Collected data:
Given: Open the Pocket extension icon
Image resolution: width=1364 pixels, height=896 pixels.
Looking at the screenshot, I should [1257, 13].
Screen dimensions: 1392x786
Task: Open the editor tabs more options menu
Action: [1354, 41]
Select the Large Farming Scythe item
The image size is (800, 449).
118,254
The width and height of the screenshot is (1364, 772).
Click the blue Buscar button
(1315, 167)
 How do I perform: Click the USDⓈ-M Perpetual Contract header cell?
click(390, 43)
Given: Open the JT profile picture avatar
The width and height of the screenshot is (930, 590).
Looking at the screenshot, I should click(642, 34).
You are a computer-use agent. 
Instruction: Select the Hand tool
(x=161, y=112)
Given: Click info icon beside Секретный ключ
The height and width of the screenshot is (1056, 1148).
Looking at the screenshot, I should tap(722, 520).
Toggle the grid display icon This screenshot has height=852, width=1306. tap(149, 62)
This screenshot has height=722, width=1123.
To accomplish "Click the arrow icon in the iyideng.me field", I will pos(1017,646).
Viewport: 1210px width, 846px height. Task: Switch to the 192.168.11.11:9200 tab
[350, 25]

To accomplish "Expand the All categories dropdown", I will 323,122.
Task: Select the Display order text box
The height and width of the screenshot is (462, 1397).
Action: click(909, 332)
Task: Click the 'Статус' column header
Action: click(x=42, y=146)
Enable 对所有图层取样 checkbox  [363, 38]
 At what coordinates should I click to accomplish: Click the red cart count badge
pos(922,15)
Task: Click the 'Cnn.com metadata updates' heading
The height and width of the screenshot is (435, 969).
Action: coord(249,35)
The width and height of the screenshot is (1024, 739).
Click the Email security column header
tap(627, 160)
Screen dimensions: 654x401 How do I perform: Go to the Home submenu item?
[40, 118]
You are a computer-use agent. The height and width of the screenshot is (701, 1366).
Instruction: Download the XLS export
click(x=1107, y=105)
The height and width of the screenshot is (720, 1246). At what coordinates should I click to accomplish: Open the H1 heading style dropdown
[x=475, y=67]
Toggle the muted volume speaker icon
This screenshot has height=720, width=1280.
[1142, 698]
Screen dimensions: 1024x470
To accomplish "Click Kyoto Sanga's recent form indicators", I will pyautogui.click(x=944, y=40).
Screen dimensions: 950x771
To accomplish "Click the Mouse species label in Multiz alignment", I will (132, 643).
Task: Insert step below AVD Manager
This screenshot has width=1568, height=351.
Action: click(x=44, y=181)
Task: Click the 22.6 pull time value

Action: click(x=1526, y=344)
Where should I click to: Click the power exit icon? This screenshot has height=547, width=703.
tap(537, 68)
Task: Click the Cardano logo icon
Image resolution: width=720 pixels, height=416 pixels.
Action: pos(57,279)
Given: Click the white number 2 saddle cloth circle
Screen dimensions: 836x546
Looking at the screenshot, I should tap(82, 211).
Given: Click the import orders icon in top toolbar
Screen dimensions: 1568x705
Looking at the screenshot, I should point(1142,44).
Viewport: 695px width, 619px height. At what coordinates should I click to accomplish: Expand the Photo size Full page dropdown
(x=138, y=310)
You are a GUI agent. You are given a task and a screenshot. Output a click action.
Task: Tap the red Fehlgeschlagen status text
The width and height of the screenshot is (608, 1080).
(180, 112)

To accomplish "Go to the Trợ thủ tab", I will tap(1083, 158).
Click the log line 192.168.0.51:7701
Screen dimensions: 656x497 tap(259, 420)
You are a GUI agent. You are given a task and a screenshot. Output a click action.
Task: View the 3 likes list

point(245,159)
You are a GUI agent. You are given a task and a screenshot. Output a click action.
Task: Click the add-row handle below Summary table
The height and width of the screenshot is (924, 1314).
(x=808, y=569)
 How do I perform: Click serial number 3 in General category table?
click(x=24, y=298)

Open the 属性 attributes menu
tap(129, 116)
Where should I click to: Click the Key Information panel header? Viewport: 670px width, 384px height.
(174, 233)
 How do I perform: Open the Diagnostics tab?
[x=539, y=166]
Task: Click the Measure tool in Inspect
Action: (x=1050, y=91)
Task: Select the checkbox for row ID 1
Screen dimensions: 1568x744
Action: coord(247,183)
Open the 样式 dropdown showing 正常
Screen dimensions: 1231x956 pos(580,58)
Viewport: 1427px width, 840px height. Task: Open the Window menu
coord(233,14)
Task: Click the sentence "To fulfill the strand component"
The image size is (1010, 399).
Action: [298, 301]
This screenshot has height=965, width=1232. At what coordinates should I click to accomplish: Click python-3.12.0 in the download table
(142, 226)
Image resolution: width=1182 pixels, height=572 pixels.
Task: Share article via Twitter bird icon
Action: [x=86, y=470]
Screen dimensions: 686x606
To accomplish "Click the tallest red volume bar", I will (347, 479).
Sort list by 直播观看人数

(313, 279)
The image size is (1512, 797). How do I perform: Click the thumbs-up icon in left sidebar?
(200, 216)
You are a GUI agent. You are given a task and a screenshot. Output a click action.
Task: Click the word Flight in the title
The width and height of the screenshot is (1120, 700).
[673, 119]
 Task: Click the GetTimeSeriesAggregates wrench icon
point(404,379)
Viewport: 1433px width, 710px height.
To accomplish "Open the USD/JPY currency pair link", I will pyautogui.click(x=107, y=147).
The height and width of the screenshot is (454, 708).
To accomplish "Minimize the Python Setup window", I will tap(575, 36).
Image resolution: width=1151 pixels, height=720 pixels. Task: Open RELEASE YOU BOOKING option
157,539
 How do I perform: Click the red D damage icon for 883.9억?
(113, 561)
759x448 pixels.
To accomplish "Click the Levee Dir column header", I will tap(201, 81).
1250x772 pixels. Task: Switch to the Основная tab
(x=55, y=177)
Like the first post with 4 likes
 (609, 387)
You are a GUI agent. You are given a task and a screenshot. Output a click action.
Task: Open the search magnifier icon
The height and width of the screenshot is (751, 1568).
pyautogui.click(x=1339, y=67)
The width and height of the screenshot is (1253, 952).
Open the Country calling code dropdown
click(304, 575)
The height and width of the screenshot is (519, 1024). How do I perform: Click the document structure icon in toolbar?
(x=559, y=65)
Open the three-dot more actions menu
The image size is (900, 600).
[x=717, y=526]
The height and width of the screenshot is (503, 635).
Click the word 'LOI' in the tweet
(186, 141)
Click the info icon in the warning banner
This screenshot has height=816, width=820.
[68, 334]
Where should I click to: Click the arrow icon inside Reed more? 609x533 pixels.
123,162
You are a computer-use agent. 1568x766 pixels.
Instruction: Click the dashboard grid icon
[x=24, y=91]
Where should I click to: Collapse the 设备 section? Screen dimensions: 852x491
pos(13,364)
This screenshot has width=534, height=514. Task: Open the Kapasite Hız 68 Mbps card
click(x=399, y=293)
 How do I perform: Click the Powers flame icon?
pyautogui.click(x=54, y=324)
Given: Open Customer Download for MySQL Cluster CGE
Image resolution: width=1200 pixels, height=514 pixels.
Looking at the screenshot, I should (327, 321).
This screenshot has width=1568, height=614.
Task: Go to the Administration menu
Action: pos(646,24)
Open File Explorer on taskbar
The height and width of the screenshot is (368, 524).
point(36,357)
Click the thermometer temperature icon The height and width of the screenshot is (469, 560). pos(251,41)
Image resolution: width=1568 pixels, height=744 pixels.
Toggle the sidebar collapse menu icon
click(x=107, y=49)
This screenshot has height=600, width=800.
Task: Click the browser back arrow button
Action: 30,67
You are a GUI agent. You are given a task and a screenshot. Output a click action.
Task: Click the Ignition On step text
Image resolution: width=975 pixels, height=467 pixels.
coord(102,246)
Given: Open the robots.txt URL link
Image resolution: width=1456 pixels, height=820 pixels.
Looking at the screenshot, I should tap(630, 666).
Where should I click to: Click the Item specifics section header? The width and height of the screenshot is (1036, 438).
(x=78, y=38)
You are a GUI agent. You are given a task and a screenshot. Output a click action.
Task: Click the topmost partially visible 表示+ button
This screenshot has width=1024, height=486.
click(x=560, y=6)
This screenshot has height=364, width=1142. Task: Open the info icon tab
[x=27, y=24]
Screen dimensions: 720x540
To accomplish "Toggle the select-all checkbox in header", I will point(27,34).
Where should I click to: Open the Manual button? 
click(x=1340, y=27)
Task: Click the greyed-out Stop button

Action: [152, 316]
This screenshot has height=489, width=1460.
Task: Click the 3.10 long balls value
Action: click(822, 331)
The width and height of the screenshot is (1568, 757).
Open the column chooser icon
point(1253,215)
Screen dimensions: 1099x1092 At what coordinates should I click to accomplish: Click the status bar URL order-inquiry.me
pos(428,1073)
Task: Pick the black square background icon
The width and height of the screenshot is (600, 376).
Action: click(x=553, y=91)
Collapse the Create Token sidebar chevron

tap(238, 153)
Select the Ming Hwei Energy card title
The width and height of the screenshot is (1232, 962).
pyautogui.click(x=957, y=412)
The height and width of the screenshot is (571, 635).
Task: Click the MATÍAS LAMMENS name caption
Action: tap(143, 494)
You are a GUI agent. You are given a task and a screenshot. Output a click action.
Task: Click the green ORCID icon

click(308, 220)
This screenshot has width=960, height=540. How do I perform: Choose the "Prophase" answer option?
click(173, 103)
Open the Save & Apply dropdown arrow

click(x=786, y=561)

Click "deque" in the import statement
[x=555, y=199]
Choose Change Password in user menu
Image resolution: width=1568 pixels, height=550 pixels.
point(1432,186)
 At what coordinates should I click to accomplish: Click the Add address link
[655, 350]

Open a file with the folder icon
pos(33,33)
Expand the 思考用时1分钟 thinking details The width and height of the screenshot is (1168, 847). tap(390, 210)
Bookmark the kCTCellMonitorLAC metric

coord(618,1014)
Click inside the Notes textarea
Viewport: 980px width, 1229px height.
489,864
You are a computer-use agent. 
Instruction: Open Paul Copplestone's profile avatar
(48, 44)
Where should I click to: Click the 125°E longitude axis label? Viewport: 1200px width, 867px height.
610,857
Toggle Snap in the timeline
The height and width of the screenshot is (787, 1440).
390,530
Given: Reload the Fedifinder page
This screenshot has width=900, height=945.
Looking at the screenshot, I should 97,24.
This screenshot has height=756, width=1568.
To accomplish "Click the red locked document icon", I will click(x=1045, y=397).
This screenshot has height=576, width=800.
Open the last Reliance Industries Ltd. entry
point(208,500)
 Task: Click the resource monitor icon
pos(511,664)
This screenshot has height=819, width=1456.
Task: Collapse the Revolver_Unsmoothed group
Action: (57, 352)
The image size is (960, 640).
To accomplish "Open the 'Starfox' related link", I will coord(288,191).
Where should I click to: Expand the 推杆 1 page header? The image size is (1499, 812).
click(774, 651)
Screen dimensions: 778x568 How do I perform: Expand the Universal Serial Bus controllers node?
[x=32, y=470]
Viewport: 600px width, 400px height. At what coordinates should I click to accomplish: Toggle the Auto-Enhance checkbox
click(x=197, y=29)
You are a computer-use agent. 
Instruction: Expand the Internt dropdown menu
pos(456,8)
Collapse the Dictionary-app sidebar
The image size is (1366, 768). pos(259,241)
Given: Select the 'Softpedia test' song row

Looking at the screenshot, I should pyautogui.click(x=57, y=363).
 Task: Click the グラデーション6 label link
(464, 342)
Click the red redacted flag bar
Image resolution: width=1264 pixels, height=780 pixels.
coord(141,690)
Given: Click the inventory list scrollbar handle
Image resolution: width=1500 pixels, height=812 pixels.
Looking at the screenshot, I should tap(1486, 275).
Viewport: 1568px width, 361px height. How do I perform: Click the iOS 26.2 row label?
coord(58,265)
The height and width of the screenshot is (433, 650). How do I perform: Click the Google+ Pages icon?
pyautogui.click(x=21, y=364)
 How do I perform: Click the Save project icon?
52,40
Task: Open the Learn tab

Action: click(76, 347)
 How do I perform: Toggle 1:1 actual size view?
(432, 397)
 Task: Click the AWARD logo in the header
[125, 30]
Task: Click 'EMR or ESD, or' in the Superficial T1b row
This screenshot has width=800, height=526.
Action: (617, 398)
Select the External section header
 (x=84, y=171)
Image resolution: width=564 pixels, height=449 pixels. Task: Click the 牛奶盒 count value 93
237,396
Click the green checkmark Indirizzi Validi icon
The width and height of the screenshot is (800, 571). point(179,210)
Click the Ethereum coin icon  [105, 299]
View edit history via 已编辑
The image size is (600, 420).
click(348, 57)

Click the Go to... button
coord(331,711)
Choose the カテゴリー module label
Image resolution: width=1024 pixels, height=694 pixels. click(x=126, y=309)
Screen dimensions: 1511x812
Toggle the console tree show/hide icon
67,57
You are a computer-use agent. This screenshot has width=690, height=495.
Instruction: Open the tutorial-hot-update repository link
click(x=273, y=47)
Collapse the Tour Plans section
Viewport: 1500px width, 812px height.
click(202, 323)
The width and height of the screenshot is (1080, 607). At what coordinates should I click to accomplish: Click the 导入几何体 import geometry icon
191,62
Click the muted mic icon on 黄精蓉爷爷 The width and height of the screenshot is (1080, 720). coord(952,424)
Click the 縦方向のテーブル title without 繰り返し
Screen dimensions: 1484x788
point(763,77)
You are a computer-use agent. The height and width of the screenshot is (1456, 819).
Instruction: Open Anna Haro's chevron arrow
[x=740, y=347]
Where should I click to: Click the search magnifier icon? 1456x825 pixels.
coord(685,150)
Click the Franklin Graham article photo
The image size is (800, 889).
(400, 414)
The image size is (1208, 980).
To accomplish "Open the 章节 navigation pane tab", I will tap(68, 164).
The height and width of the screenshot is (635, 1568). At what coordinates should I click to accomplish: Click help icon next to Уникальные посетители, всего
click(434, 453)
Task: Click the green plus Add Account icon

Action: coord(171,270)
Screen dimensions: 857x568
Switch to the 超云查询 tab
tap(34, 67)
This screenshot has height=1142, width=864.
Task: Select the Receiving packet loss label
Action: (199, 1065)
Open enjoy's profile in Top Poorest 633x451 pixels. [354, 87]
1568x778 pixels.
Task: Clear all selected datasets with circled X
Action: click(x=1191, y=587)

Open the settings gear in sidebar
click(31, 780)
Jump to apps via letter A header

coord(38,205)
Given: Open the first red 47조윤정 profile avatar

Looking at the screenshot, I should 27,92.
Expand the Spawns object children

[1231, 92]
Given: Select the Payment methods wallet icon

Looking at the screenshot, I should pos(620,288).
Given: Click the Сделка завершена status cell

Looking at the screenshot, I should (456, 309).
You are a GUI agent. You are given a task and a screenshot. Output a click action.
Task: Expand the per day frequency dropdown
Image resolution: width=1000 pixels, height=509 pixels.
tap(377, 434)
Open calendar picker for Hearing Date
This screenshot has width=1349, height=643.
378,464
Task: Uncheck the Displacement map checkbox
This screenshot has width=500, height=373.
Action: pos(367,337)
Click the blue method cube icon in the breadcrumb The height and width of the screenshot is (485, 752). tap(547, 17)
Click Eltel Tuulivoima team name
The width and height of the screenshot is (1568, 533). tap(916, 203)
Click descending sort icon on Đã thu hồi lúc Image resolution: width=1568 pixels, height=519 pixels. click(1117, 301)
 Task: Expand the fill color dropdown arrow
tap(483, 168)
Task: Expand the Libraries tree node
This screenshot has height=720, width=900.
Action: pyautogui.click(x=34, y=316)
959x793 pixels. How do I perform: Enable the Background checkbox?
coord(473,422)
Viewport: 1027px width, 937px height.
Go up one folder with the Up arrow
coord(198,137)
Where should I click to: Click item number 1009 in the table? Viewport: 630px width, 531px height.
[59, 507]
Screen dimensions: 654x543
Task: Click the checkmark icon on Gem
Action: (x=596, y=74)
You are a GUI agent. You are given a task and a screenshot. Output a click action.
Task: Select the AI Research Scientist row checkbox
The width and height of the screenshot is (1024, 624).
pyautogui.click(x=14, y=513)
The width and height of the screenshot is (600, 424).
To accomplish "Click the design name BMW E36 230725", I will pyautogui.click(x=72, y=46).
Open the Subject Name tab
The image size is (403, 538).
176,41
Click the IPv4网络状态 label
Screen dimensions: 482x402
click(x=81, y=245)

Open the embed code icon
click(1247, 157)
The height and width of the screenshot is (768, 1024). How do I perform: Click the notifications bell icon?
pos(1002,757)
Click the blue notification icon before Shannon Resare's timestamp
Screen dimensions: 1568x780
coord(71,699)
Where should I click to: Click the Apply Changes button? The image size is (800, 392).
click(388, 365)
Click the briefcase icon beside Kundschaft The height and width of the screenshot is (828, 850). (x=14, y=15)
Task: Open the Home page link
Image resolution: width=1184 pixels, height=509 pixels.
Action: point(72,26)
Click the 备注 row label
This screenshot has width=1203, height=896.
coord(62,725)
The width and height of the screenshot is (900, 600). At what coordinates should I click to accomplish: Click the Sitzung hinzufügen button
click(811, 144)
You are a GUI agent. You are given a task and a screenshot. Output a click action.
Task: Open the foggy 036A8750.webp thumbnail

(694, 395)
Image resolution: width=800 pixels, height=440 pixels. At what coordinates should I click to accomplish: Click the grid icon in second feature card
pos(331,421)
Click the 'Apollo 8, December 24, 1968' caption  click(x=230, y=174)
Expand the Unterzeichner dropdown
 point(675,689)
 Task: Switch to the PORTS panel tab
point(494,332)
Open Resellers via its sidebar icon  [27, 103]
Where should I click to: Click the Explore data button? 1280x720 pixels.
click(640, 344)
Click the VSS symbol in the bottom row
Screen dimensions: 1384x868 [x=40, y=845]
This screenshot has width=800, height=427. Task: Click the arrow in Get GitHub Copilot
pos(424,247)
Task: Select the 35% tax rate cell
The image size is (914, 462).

Task item ▸ Among the entries above, the line containing "Task: Tap the red Fehlgeschlagen status text", the line containing "Viewport: 1433px width, 710px height.", and all lines between them are to be restated word for word; nothing else belongs in the reply.

Answer space ▸
Task: Tap the red Fehlgeschlagen status text
The width and height of the screenshot is (608, 1080).
(180, 112)

To accomplish "Go to the Trợ thủ tab", I will tap(1083, 158).
Click the log line 192.168.0.51:7701
Screen dimensions: 656x497 tap(259, 420)
You are a GUI agent. You are given a task and a screenshot. Output a click action.
Task: View the 3 likes list

point(245,159)
You are a GUI agent. You are given a task and a screenshot. Output a click action.
Task: Click the add-row handle below Summary table
The height and width of the screenshot is (924, 1314).
(x=808, y=569)
 How do I perform: Click serial number 3 in General category table?
click(x=24, y=298)

Open the 属性 attributes menu
tap(129, 116)
Where should I click to: Click the Key Information panel header? Viewport: 670px width, 384px height.
(174, 233)
 How do I perform: Open the Diagnostics tab?
[x=539, y=166]
Task: Click the Measure tool in Inspect
Action: (x=1050, y=91)
Task: Select the checkbox for row ID 1
Screen dimensions: 1568x744
Action: coord(247,183)
Open the 样式 dropdown showing 正常
Screen dimensions: 1231x956 pos(580,58)
Viewport: 1427px width, 840px height. Task: Open the Window menu
coord(233,14)
Task: Click the sentence "To fulfill the strand component"
The image size is (1010, 399).
Action: [298, 301]
This screenshot has height=965, width=1232. At what coordinates should I click to accomplish: Click python-3.12.0 in the download table
(142, 226)
Image resolution: width=1182 pixels, height=572 pixels.
Task: Share article via Twitter bird icon
Action: [x=86, y=470]
Screen dimensions: 686x606
To accomplish "Click the tallest red volume bar", I will (347, 479).
Sort list by 直播观看人数

(313, 279)
The image size is (1512, 797). How do I perform: Click the thumbs-up icon in left sidebar?
(200, 216)
You are a GUI agent. You are given a task and a screenshot. Output a click action.
Task: Click the word Flight in the title
The width and height of the screenshot is (1120, 700).
[673, 119]
 Task: Click the GetTimeSeriesAggregates wrench icon
point(404,379)
Viewport: 1433px width, 710px height.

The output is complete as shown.